“La gente es el escudo protector del Presidente”. Con esta frase, el general (r) Humberto Guatibonza, jefe de la Jefatura de Protección Presidencial, sintetiza el papel vital que juega la ciudadanía en la seguridad del mandatario Gustavo Petro, en un contexto donde se han registrado 34 amenazas documentadas contra su vida desde 2022.
La declaración se produce tras un reciente incidente que obligó a desviar el avión presidencial desde su regreso de Europa a Pereira, debido a una alerta por posible ataque con misil tierra-aire. Aunque no se confirmó la existencia del artefacto, la amenaza fue tratada con máxima seriedad y activó un protocolo anticipado que permitió trasladar al presidente por tierra hasta Bogotá sin contratiempos.
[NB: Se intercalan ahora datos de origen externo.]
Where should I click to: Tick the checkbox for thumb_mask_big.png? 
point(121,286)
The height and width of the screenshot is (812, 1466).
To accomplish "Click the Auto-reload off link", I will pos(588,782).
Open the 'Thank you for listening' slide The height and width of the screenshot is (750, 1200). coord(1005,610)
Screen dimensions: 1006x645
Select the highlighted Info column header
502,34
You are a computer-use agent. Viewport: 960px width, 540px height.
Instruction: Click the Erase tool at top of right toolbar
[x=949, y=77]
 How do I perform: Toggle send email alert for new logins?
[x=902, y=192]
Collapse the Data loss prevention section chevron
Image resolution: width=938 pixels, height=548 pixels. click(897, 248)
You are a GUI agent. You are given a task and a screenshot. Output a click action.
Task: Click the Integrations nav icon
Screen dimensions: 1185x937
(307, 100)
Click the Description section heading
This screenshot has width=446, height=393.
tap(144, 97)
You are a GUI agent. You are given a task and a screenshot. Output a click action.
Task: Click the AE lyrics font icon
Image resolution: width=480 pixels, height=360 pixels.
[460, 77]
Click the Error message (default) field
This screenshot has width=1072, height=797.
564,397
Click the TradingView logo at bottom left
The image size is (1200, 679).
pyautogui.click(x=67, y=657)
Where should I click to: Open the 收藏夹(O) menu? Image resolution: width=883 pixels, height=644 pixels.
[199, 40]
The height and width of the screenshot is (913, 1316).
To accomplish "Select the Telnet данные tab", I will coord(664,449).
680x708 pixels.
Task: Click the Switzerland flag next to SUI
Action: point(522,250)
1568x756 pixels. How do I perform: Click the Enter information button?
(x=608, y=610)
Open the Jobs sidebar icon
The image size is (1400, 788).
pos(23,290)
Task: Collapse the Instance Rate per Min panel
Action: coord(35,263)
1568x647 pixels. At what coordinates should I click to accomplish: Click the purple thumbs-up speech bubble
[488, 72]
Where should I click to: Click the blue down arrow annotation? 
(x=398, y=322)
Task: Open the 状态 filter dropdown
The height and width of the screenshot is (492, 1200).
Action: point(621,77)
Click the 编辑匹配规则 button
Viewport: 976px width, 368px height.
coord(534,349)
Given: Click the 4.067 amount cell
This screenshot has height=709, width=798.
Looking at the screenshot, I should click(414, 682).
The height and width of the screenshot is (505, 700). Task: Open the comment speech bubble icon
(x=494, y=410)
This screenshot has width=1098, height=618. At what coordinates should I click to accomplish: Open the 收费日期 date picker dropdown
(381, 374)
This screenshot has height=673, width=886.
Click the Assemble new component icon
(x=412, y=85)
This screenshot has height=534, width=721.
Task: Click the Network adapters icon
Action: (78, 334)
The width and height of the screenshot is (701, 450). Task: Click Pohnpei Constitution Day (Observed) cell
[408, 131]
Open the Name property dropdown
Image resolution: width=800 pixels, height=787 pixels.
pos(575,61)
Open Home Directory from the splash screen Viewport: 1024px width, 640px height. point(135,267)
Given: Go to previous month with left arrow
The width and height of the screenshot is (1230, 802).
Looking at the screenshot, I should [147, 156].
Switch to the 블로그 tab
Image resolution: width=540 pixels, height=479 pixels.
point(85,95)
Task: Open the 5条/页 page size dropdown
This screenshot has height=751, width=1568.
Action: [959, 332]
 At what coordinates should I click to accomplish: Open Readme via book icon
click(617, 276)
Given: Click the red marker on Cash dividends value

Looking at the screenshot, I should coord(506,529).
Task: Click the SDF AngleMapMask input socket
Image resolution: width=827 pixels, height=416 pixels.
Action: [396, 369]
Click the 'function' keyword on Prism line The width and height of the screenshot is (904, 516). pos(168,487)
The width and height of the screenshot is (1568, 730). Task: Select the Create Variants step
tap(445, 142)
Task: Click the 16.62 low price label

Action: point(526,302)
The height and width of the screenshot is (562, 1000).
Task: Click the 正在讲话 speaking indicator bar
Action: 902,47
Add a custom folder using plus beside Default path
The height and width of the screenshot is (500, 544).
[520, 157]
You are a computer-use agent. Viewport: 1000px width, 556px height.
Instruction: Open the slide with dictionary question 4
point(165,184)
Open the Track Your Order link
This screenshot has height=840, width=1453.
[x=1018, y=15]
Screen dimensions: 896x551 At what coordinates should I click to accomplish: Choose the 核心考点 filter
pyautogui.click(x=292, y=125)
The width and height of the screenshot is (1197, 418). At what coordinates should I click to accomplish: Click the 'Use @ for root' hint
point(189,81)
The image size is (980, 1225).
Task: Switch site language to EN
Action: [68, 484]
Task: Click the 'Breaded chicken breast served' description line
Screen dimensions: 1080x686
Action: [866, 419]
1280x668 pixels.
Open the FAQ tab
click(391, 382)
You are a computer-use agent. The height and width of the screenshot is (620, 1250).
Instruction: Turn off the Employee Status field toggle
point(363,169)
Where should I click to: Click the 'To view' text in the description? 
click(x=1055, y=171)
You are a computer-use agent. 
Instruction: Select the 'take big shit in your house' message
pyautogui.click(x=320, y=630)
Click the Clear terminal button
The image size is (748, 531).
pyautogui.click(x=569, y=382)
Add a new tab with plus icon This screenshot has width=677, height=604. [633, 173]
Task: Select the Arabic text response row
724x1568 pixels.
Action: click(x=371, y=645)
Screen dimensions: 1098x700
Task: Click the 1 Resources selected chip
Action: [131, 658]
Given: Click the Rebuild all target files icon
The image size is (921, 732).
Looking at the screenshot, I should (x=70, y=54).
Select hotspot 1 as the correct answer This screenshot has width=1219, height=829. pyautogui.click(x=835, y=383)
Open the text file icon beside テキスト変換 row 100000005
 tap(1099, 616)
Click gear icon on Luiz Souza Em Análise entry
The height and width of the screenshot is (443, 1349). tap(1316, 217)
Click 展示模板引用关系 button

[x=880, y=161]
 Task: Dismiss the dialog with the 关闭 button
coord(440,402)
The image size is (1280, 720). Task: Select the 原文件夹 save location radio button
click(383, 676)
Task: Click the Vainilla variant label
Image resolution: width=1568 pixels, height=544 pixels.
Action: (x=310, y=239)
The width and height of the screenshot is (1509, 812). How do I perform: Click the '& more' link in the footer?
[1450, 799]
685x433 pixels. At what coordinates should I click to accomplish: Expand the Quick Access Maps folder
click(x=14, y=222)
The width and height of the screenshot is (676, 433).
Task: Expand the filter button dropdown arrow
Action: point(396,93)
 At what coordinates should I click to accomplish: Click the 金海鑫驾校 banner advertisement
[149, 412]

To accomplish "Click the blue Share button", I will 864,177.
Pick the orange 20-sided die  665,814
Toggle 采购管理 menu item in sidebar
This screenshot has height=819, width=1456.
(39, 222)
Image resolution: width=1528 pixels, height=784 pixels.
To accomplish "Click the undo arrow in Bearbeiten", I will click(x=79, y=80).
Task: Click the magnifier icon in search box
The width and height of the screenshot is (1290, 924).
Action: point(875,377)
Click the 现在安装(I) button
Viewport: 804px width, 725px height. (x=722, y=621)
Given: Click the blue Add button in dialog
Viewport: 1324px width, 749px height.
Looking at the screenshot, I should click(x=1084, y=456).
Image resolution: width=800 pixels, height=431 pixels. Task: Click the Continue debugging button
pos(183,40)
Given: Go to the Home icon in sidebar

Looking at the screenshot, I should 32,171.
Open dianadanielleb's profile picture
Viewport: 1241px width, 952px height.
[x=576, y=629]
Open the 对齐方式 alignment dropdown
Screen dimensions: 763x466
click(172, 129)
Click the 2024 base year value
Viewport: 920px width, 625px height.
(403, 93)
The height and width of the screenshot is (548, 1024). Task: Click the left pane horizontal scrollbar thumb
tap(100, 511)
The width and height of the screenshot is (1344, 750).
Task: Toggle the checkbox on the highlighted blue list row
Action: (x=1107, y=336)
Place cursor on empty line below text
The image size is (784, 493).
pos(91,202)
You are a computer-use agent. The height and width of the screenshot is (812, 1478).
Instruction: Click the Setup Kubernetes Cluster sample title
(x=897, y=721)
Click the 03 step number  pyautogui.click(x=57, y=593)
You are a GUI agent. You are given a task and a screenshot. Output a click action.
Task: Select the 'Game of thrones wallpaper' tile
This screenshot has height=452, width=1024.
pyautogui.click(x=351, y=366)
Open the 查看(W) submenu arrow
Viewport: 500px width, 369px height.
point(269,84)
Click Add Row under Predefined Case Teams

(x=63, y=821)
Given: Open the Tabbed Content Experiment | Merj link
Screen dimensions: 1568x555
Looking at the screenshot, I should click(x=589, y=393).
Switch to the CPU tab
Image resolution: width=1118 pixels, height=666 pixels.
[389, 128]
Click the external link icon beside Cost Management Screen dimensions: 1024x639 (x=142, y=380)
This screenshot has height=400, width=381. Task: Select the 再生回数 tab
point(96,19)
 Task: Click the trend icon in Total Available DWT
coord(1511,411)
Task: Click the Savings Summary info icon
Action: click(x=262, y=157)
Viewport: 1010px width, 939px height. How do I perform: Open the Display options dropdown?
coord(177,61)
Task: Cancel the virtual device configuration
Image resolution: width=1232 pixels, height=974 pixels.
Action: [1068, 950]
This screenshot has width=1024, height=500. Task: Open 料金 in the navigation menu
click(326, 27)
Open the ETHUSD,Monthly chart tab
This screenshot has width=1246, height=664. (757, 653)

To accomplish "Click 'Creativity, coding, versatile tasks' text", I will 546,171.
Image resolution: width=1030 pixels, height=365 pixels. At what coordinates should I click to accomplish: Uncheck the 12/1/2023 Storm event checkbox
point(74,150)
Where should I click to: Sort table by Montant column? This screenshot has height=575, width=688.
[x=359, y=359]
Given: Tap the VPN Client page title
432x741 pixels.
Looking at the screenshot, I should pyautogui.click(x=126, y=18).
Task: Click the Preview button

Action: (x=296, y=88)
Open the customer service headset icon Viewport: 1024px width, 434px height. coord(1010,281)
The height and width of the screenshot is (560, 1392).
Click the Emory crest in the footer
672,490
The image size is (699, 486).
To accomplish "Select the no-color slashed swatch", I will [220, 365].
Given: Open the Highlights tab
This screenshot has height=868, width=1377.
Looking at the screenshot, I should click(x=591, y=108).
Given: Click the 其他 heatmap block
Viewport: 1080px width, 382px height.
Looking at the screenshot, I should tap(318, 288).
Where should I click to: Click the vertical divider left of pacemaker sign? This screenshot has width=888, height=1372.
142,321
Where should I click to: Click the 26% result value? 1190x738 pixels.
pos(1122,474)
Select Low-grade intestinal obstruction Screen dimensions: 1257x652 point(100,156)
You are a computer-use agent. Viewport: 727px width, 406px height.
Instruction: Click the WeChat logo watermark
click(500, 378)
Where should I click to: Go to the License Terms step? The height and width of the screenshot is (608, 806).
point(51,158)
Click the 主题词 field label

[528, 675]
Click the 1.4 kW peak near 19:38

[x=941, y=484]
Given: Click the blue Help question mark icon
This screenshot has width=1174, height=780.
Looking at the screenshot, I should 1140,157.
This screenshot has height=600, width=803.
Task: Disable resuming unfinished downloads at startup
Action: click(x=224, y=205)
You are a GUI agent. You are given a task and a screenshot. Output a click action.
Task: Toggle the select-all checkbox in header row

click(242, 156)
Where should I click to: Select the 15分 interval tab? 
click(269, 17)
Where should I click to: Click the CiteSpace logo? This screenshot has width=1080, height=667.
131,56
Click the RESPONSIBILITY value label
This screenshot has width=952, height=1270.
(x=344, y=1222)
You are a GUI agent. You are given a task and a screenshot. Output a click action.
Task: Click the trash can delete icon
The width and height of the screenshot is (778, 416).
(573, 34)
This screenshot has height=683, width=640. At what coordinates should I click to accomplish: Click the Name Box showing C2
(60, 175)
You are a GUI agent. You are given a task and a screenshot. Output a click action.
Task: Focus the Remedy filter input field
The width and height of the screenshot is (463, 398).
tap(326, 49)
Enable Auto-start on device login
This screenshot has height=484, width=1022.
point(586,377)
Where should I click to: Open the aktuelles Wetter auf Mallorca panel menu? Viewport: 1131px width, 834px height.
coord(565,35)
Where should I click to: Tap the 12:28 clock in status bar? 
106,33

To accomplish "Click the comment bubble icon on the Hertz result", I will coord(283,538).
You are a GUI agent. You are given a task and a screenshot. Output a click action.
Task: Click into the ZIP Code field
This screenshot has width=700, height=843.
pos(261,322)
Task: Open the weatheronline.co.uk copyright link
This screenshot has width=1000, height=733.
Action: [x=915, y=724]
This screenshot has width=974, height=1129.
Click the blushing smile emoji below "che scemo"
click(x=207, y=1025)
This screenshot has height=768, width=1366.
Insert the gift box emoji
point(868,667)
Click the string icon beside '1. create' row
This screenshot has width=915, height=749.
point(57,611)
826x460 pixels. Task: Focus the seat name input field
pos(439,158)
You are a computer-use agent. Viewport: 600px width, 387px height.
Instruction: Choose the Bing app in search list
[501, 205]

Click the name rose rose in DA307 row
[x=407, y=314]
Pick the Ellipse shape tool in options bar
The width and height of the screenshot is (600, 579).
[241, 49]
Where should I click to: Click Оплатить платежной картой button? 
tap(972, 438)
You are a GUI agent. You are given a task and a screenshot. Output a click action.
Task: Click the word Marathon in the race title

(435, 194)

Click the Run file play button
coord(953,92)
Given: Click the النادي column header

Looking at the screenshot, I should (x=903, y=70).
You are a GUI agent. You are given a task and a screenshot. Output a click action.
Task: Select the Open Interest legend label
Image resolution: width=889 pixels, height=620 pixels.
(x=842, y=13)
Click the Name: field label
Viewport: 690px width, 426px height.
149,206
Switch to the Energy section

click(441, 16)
Guatibonza explicó que la protección del presidente no recae únicamente en esquemas blindados, inteligencia avanzada o apoyo internacional, sino también en el compromiso del pueblo colombiano. “El amor de la gente es parte de la seguridad del Presidente. Cuando la ciudadanía cree, alerta y colabora, se convierte en una barrera poderosa contra quienes quieren hacerle daño”, afirmó.
Según el jefe de seguridad, grupos armados ilegales como disidencias de las FARC, el ELN y el Clan del Golfo han rechazado la política de paz del gobierno y representan los principales focos de amenaza. No obstante, el equipo de protección cuenta con una red de inteligencia nacional e internacional, análisis de datos en tiempo real, y rutas seguras diseñadas con antelación para minimizar riesgos.
Guatibonza reiteró que el presidente está completamente seguro y que la ciudadanía puede tener la certeza de que se están tomando todas las medidas necesarias. Además, hizo un llamado a reportar cualquier información sospechosa por los canales oficiales: “La seguridad del Presidente es responsabilidad de todos. No hay datos pequeños, cualquier señal puede salvar una vida”.
La protección también se extiende a la familia presidencial, que cuenta con esquemas similares de vigilancia. Con un presupuesto adecuado y un enfoque en la capacitación del personal, la Jefatura de Protección mantiene una vigilancia constante, incluso en los viajes al extranjero.
El mensaje del general es claro: mientras la tecnología, la logística y la experiencia sustentan la seguridad del presidente, es el respaldo y la vigilancia ciudadana lo que marca la diferencia en un país donde la figura presidencial ha sido históricamente vulnerable.